The practical answer is `network_allow` — restrict the container's DNS to a specific registry so package downloads work but arbitrary outbound connections fail:

```yaml
profiles:
  install:
    network: on
    network_allow:
      - "*.npmjs.org"
```

How this works: sbox points the container's DNS resolver at a non-routable address (`192.0.2.1`), so any hostname lookup that is not in the allowlist times out. For allowed hostnames, sbox resolves them on the host and injects the IPs directly into the container's `/etc/hosts`. npm can reach `registry.npmjs.org` because its IP is already known. `evil.attacker.com` never resolves.

The remaining gap: a hardcoded attacker IP in a postinstall script bypasses DNS entirely. `network_allow` is not a firewall. For complete network isolation, use `network: off` with a pre-populated cache or a local registry mirror. See [Network security](network.md) for all the options.

---

## `sbox plan` — inspect before you run

Every sandboxed command goes through a resolution phase that produces an `ExecutionPlan`. `sbox plan` shows you that plan without executing anything:

```bash
sbox plan -- npm install
```

You see: which image, which mounts, which environment variables pass through, which are denied, what network policy applies, which profile was selected, and why. This is useful both for debugging broken configs and for security review — you can audit exactly what the sandbox will do before it does it.

---

## Reusable sessions

By default, sbox starts a new container for each command and removes it when done. This adds ~0.5–1 second of startup overhead per invocation.

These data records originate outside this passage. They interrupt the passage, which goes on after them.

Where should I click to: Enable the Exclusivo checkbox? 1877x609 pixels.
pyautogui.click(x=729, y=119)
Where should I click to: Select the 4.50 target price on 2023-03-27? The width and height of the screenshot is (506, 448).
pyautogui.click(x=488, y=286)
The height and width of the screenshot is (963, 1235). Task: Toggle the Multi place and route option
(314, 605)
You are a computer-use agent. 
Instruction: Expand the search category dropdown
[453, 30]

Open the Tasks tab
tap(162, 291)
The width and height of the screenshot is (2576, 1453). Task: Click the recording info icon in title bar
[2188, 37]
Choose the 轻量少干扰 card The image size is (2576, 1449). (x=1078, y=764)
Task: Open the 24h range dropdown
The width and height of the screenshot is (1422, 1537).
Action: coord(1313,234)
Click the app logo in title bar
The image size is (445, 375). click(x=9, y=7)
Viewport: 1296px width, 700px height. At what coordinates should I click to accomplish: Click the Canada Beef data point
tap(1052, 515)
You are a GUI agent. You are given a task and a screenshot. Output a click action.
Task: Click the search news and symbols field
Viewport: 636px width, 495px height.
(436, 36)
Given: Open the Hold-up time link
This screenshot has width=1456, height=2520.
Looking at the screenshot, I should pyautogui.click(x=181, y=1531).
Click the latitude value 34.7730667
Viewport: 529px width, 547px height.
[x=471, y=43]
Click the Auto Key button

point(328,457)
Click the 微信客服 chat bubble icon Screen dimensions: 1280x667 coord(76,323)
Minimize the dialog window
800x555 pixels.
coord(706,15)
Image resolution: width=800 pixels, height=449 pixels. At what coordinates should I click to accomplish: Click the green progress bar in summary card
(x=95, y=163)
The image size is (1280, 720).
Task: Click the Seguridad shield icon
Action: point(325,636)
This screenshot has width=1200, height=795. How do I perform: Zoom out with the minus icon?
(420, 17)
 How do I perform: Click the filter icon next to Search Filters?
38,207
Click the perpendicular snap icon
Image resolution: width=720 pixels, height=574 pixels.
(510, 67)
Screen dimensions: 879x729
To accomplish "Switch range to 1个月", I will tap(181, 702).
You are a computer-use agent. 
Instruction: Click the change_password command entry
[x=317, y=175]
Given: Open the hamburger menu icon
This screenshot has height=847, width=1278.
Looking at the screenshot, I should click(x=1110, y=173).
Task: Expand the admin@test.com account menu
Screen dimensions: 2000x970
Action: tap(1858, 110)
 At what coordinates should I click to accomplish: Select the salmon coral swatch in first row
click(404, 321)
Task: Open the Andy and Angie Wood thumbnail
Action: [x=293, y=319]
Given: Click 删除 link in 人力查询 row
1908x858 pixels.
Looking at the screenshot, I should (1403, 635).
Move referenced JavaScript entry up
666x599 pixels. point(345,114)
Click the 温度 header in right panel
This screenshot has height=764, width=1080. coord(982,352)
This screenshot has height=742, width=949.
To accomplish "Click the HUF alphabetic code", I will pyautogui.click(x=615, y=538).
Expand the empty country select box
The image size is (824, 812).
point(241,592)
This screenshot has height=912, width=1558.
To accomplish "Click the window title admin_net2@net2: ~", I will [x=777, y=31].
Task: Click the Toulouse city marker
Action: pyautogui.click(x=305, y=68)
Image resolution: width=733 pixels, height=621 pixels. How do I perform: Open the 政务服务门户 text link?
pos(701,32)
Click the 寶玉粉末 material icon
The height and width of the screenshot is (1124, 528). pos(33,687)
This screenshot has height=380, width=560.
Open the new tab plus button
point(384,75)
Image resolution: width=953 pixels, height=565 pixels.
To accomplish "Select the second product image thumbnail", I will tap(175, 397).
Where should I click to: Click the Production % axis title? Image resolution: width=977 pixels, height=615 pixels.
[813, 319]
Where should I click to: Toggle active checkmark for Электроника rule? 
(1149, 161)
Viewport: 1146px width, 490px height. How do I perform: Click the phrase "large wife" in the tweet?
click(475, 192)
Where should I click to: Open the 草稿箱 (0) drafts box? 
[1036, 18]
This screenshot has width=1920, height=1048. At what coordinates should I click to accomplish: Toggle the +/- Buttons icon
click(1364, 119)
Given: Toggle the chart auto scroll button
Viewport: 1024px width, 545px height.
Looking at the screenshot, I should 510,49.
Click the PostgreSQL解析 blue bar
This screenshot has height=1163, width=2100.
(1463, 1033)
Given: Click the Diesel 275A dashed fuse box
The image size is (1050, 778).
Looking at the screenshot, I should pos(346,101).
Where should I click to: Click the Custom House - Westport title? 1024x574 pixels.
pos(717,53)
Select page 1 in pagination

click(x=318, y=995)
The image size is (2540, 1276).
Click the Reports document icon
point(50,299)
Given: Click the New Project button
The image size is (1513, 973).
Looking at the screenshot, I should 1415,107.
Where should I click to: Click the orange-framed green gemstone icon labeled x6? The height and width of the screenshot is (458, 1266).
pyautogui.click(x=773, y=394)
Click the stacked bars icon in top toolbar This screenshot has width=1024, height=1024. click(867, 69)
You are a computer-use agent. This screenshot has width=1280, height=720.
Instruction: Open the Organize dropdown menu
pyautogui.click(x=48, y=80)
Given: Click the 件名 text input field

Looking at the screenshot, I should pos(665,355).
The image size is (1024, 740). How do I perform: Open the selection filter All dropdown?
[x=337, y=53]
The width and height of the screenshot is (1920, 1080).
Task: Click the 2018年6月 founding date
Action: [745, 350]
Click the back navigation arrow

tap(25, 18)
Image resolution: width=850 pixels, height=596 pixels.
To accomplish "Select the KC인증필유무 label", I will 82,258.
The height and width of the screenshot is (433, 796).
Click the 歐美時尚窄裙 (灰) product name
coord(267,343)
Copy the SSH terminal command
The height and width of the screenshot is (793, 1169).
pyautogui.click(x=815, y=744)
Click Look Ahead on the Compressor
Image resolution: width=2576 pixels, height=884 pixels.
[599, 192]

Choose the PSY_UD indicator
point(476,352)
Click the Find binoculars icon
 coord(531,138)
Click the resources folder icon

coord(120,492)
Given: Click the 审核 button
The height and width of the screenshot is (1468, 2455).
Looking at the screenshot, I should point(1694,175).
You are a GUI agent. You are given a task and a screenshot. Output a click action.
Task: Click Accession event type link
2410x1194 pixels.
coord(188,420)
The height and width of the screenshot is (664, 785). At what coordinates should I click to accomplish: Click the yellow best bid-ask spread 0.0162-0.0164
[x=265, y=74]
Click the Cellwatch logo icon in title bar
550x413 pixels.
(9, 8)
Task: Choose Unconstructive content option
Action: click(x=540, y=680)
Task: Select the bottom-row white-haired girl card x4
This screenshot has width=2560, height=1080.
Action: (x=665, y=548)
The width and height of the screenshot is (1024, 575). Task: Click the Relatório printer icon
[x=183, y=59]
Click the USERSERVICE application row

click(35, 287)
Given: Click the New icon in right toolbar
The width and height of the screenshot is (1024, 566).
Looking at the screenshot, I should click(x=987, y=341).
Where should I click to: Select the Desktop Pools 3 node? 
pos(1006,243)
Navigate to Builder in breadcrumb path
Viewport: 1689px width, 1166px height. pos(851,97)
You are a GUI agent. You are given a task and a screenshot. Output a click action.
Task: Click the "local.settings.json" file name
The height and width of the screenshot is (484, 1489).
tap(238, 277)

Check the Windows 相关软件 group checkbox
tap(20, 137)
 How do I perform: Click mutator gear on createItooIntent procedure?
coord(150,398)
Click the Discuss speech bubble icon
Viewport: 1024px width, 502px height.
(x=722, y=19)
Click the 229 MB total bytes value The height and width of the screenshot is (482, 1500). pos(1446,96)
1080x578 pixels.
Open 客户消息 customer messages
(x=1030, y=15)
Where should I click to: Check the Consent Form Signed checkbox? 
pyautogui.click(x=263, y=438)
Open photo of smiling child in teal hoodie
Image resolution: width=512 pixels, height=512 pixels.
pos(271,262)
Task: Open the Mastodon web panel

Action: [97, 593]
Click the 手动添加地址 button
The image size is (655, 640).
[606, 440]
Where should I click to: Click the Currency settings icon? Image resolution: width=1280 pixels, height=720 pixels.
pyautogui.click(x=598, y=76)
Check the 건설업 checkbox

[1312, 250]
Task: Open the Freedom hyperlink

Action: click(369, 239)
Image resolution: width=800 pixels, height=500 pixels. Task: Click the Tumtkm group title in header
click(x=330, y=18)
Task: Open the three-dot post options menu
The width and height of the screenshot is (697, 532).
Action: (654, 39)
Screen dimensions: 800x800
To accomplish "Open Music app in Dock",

With `reuse_container: true`, the container stays running between commands. Subsequent `sbox run` calls use `podman exec` into the live container instead of starting a new one. Startup drops to near zero.

```yaml
runtime:
  reuse_container: true
```

The trade-off: the container accumulates state between runs. If a postinstall script wrote something into `/tmp` inside the container, it persists until you run `sbox clean`. For install commands you probably want a fresh container each time. For build/run commands where startup latency matters, reuse is useful.